A series of comments following a recent post got me thinking about just how recent things like hand-pumped water and animal power are.
- I am 58 years old
- My father was born in 1914
- His father was born in 1877
- His grandfather was born in 1846
I could go on, but my point is that my father, as a child talking with his grandfather, connects me with a man who served in the Army of the Confederate States of America. Let’s look at the way life worked in just my father’s era.
- He was born on a farm in Alabama and moved to Florida in 1920 in a covered wagon pulled by a team of mules. His father knew that covered wagons worked fine for those who settled the American West, so he simply copied the idea to move his own family farther South.
- He was raised on a farm that had no electricity until the time he returned home from college (late 1930’s).
- The running water the family had was furnished by a windmill. The shower was a water spigot beneath the water tank.
- The family plowed the fields using a mule until they could afford a tractor.
- As was commonly done in the early 20th Century, the family produced much of their own food, and would trade and buy and sell for other items they needed.
As we sit in an air-conditioned room, using a computer giving instant communications to just about anywhere in the world, it is easy to forget just how recent this is. Even though I have not yet reached the age of 60, computers were hardly known by most folks when I was in school. It was the slide rule – not the computer or even the calculator – that represented technology for most people.
What prompted this line of thought was considering how radical a shift it would be to live in a world without electricity. There are several scenarios that could result in the near-total loss of electrical power.

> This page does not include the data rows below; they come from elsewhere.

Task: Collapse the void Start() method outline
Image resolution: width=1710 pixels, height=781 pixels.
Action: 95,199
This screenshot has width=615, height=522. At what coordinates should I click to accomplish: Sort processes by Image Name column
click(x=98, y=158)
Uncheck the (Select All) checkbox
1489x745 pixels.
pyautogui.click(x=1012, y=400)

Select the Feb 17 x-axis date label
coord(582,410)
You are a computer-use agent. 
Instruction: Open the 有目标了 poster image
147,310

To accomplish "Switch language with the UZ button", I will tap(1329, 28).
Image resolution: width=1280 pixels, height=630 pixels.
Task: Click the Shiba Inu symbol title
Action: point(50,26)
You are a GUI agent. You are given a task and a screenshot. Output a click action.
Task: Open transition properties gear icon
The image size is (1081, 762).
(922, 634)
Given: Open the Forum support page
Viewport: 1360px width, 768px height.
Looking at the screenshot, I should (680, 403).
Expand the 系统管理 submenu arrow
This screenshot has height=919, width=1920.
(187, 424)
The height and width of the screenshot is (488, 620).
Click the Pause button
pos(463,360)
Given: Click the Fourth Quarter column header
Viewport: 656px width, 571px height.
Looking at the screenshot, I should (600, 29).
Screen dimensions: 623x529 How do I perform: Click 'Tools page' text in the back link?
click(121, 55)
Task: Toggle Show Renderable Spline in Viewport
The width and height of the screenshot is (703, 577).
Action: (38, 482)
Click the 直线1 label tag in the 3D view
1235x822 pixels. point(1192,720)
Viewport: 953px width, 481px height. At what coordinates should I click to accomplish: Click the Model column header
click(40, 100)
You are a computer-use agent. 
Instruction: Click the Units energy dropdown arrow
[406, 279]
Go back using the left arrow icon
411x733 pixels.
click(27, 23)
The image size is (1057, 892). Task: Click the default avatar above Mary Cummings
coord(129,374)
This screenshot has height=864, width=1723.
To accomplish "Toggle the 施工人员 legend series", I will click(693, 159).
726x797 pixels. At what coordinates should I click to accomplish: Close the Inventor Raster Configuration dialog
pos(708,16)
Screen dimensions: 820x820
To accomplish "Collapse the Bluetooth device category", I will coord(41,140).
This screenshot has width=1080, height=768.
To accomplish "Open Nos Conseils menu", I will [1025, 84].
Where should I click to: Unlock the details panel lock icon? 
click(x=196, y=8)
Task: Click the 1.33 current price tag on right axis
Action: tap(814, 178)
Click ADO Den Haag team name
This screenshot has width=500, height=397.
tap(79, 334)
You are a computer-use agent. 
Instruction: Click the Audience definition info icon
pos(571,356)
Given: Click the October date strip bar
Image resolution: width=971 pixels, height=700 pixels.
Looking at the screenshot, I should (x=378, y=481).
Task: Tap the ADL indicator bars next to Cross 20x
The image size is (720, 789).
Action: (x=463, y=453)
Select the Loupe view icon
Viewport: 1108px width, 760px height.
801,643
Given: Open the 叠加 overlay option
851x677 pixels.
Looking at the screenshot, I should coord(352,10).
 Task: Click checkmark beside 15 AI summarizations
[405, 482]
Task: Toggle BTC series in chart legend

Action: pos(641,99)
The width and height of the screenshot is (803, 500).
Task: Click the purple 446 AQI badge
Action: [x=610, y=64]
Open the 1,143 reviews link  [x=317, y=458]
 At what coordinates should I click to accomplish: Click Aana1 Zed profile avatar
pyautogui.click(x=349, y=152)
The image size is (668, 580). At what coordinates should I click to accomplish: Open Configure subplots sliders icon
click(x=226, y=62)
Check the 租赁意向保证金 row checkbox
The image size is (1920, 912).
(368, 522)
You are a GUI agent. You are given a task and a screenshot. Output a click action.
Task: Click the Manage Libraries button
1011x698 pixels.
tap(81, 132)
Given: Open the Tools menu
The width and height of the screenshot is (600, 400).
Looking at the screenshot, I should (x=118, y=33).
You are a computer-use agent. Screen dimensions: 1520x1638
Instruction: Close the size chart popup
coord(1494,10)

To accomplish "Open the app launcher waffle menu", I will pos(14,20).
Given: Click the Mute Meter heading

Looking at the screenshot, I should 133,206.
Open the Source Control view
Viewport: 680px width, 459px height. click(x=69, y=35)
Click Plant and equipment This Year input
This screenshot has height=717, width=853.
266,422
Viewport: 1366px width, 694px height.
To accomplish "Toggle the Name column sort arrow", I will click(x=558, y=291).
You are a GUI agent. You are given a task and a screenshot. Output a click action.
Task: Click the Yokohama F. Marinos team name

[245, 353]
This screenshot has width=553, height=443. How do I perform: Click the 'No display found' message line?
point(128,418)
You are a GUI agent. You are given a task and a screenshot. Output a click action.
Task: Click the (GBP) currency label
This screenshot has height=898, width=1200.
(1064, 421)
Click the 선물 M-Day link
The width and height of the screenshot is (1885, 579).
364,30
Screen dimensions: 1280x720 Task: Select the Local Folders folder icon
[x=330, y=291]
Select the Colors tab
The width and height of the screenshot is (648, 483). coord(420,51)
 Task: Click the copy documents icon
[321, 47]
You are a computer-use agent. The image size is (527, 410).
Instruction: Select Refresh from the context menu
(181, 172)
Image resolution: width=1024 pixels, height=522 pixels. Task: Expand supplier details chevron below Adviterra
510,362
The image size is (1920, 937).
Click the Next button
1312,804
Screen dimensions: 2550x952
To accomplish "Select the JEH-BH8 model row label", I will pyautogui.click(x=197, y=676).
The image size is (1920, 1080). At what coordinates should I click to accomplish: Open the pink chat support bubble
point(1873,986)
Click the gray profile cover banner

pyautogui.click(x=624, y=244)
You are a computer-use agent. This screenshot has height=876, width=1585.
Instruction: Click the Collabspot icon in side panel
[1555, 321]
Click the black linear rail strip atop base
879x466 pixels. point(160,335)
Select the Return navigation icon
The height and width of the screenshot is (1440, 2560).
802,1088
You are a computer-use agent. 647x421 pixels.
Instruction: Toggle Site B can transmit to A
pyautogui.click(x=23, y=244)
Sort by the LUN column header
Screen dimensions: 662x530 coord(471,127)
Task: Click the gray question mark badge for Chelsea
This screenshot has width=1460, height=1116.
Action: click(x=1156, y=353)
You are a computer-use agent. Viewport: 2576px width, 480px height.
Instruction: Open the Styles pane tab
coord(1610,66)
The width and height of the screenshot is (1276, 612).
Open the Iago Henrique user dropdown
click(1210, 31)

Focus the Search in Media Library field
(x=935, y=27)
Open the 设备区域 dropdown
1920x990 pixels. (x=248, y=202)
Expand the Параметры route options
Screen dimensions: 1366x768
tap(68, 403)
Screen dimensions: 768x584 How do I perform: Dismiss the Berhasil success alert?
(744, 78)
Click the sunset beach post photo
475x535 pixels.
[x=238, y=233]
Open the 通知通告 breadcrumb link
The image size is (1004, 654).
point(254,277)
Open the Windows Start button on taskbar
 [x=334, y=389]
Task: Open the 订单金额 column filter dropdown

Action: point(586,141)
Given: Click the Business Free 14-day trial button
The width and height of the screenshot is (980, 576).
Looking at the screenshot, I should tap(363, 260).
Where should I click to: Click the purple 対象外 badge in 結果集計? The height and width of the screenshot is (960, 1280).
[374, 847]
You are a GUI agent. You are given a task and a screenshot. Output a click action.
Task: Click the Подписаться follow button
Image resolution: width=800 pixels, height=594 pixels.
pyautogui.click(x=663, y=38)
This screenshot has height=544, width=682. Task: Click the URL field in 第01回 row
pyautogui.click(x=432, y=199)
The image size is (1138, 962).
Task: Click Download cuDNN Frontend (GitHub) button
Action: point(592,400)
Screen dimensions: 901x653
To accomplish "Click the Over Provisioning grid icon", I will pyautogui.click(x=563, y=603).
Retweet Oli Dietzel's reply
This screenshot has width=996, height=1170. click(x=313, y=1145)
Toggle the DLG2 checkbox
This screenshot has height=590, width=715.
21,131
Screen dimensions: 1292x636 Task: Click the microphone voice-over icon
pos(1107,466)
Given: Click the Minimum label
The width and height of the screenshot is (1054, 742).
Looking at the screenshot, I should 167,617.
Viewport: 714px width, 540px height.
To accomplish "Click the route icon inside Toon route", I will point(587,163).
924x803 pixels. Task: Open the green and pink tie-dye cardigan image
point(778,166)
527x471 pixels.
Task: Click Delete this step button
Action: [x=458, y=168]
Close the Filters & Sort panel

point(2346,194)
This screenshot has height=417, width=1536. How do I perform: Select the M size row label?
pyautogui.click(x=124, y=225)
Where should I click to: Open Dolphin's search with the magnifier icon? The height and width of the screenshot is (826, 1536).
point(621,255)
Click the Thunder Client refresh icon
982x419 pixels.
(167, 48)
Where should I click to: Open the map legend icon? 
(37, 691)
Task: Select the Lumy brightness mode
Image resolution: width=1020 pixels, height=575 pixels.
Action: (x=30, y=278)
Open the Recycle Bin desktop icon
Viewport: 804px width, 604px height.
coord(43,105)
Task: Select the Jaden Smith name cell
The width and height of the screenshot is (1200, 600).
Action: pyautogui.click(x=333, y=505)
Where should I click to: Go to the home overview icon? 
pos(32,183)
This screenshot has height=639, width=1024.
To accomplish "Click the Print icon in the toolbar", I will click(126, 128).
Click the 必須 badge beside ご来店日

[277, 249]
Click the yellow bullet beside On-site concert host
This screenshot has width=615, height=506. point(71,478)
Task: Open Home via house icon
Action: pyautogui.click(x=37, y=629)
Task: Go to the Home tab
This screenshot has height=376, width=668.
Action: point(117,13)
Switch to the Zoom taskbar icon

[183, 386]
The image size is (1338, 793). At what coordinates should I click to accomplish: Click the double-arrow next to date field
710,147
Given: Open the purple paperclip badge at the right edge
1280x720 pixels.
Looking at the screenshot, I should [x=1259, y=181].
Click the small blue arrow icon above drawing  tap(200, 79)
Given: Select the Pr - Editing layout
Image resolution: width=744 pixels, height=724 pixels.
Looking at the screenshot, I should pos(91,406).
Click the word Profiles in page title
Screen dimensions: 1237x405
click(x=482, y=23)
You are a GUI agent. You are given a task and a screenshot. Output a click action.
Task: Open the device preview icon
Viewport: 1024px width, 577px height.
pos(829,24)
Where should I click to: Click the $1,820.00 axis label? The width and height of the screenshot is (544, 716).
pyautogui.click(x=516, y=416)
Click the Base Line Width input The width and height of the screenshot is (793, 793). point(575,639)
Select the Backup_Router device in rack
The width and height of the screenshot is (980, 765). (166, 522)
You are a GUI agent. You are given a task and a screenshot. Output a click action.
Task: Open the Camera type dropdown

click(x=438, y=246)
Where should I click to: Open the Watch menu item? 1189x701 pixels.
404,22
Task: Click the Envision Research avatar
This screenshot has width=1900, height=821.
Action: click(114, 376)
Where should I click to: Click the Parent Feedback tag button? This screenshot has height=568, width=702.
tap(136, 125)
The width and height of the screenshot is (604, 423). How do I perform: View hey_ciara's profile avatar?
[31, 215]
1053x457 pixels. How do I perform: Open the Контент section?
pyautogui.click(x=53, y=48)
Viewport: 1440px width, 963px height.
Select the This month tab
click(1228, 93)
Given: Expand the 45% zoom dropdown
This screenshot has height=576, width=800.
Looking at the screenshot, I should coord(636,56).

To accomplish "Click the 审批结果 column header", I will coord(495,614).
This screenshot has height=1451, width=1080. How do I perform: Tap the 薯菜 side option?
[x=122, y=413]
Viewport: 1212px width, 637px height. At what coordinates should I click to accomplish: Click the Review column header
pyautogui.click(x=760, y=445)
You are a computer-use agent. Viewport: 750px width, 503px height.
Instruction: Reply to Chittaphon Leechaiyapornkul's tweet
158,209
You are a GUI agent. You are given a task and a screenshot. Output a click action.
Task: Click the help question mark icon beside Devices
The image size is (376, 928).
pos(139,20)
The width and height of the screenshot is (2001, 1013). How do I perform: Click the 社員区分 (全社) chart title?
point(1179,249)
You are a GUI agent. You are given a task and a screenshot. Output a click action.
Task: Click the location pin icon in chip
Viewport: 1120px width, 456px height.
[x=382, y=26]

These are not some wild science fiction plots, but very real possibilities. Low probability perhaps, but very real and very possible. How would we get from where we are now to where life would be considered “normal” without electricity?
Although the ability to survive under such conditions is not the primary reason for Southern Agrarianism, it is a nice “fringe benefit.” Living close to the land and enjoying the simplicity of older technology provides a bridge between today and an uncertain tomorrow. Southern Agrarianism is more than just a life style of simplicity with roots deep in Southern soil – it also provides a high level of preparedness for uncertain times.